3.    Advantages of this technology over the already existing methods

Currently, most commercial lithium - ion batteries use graphite as the anodic material and lithium mixed oxide (e.g. LiCoO₂) as the cathodic material. Graphite, though readily available at an economical price, has a low theoretical gravimetric capacity (372mAh/g). This, in turn, reduces the overall discharge capacity of the battery. Recently, tin has emerged as one of the novel materials which have the potential to replace carbonaceous anode materials as it has a very high theoretical capacity (993 mAh/g). It however suffers from the drawback of a very high volume change during the lithiation/delithiation process (about 300%). This high volumetric expansion can lead to the gradual detachment of the anodic material from the current collector as well as its pulverization which ultimately results in a poor cyclability performance of the battery.

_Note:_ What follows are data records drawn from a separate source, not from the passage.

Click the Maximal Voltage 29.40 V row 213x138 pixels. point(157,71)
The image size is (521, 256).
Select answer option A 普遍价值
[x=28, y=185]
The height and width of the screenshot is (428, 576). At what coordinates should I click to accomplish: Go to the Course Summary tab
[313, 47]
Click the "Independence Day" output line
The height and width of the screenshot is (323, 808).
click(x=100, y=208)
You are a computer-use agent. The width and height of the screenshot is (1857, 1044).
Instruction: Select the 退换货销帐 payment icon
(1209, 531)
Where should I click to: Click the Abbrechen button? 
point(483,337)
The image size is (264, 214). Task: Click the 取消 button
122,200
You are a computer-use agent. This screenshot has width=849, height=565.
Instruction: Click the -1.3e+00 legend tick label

Various efforts have been made in this direction to overcome this particular shortcoming of tin based anodes. Alloying or forming mixtures with other active metals, notably antimony, is one of the most tried methods. While antimony is an active element, it reacts with lithium at a potential different from tin and hence buffers the expansion of the latter when it reacts with lithium.

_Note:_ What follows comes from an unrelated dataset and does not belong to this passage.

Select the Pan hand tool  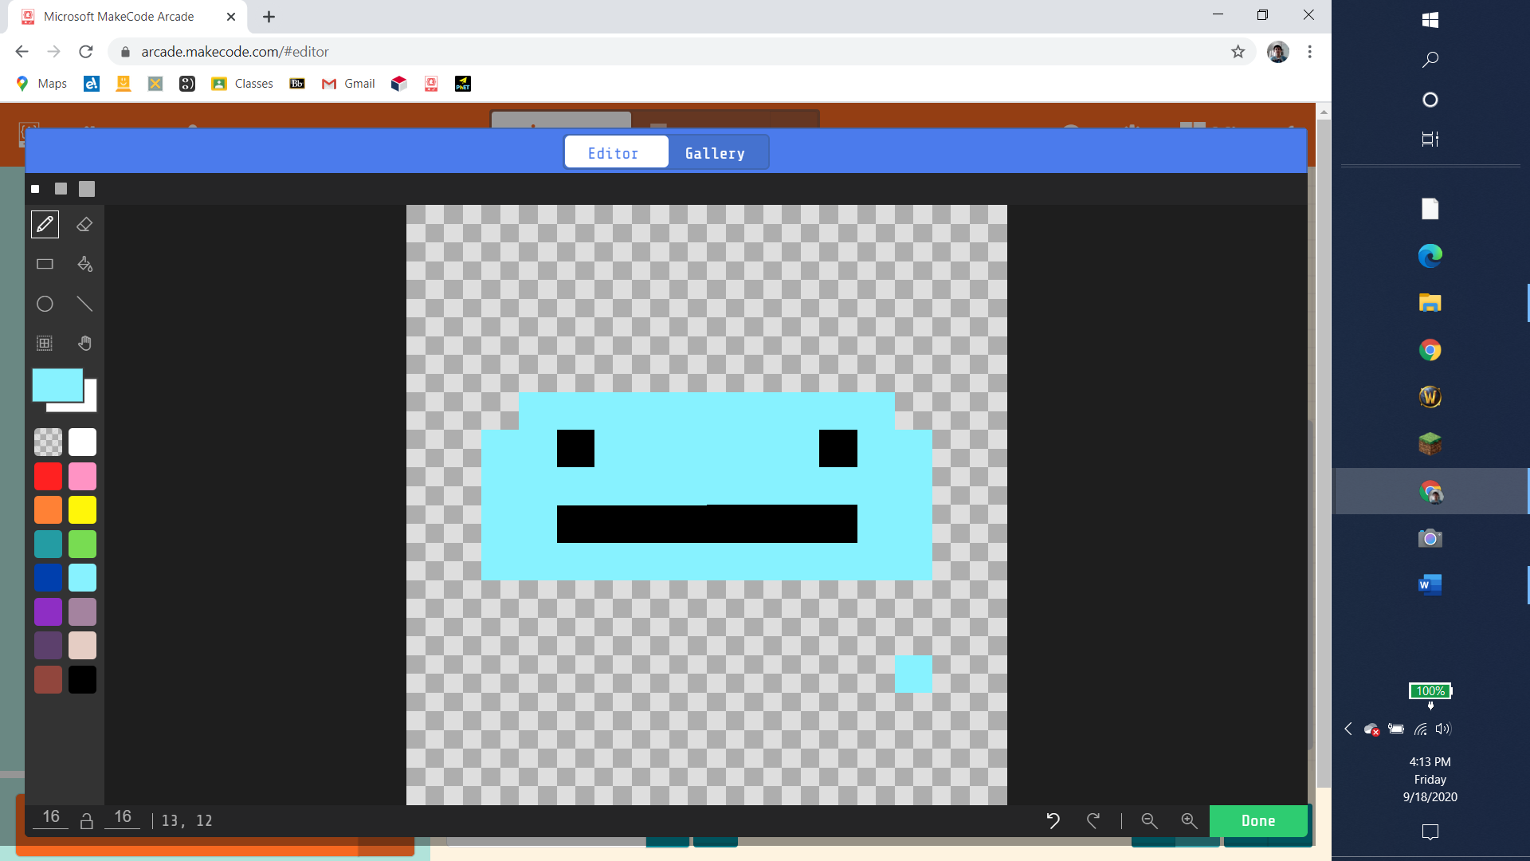84,343
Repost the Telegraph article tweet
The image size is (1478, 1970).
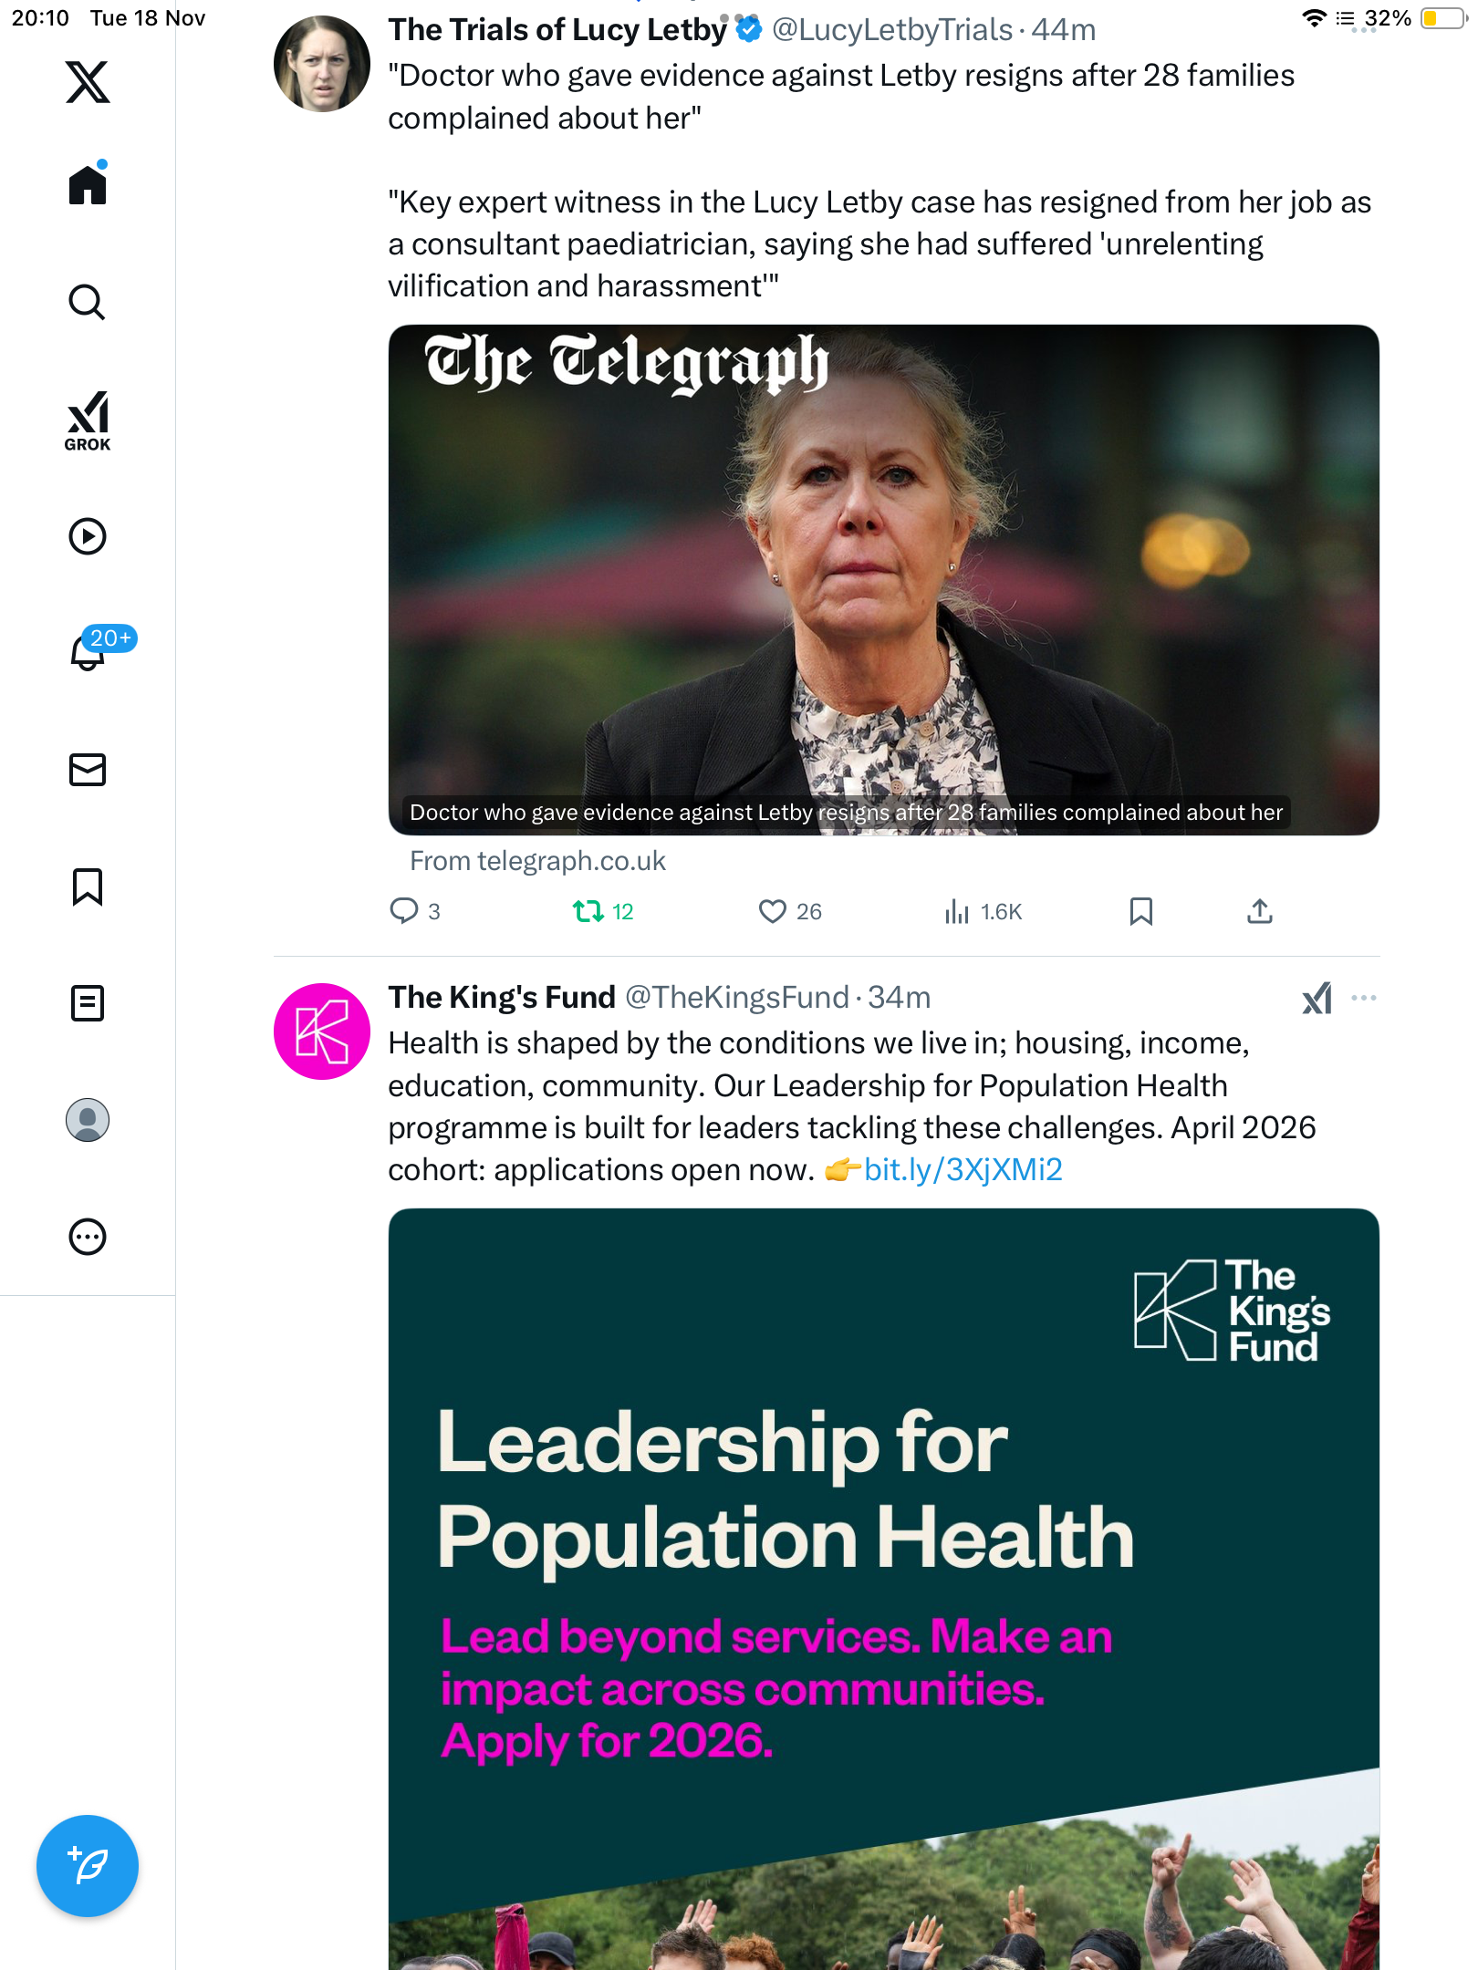pos(588,911)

Various efforts have been made in this direction to overcome this particular shortcoming of tin based anodes. Alloying or forming mixtures with other active metals, notably antimony, is one of the most tried methods. While antimony is an active element, it reacts with lithium at a potential different from tin and hence buffers the expansion of the latter when it reacts with lithium.

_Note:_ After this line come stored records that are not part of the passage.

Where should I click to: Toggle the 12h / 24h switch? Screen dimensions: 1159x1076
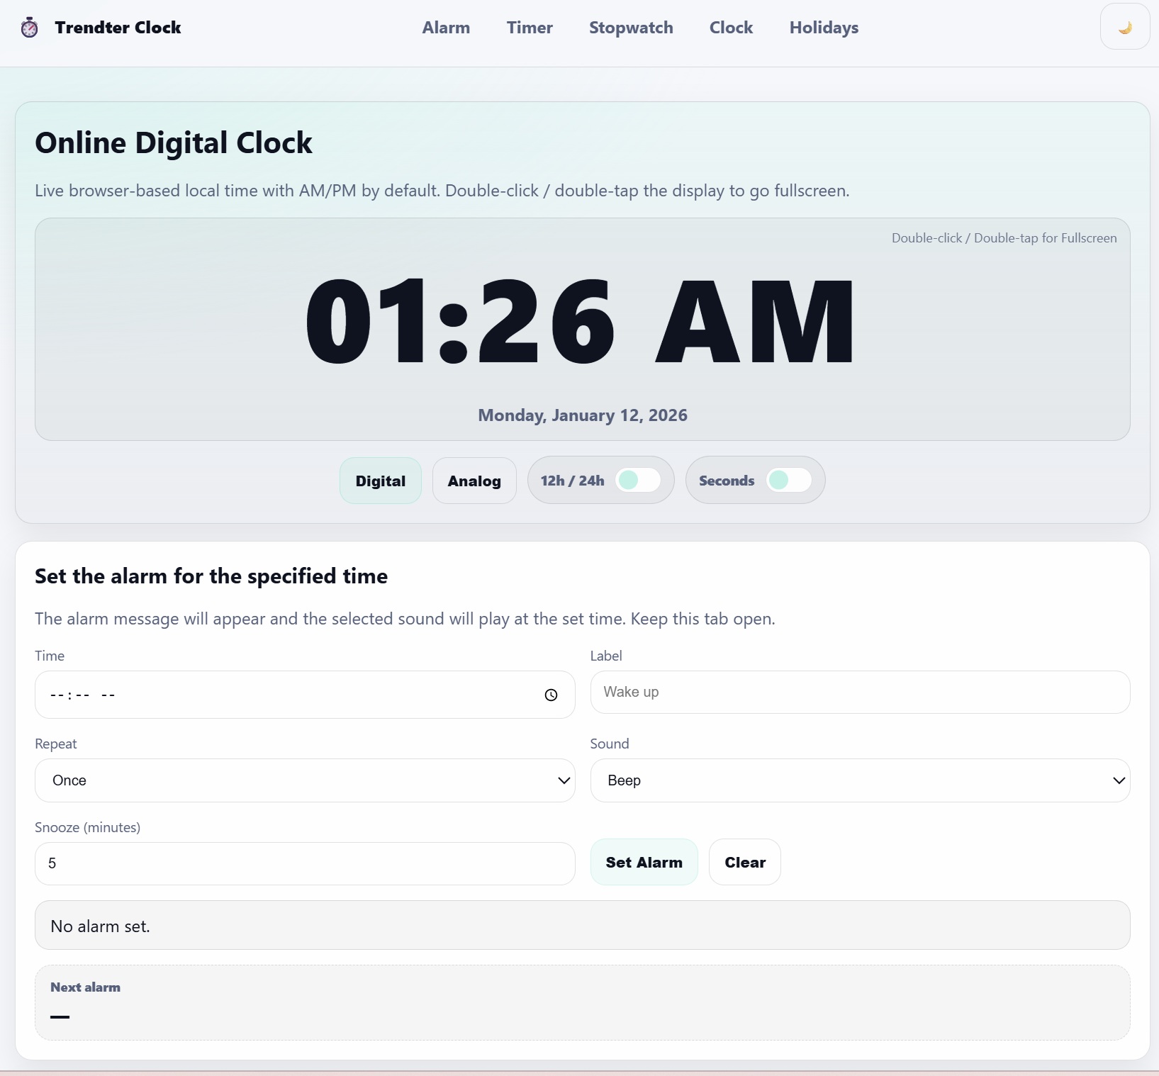coord(638,481)
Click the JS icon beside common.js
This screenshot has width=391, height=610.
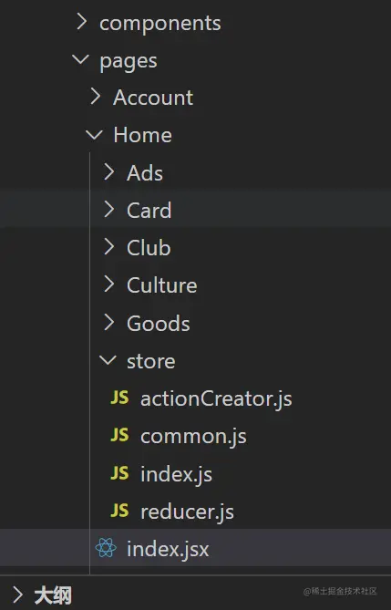pyautogui.click(x=119, y=435)
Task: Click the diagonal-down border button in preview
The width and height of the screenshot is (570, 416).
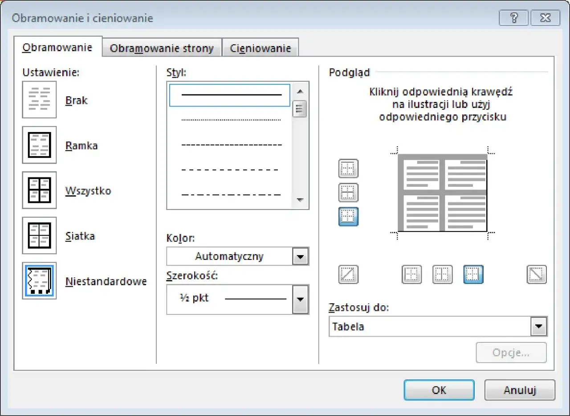Action: (537, 275)
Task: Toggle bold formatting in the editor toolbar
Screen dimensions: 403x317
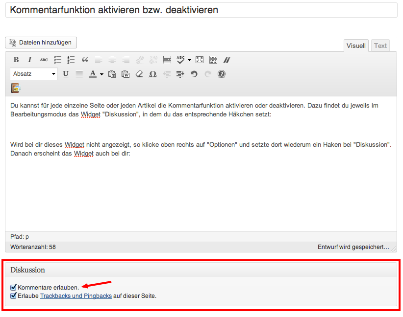Action: pos(16,60)
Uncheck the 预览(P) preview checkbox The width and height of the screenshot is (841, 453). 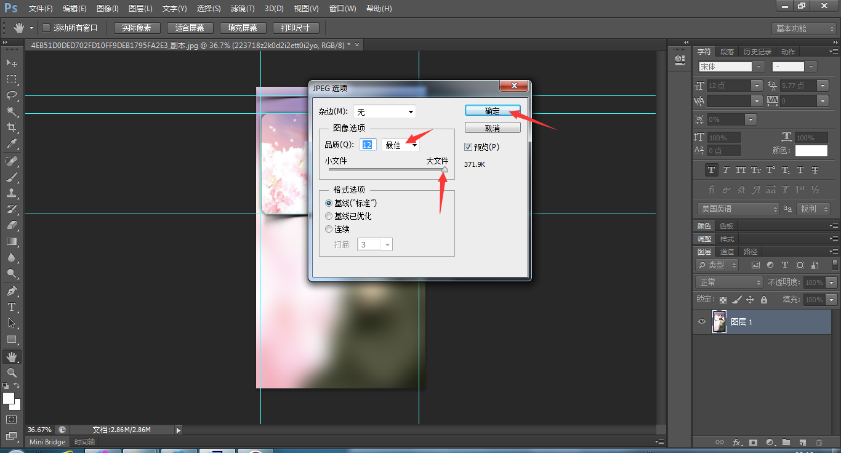468,147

4.    A summary of the technical details involved.

This method uses an aqueous solution of inorganic salts of tin, antimony and copper and does not consist of any kind of surfactant or detergent. Deposition was done at very high overvoltage to facilitate hydrogen evolution in order to obtain a porous structure. The anode material shows a consistent capacity over 1100mAh. This is possible because of the presence of intermetallics in the material and open-pore morphology.

          5.    Future prospects of the technology.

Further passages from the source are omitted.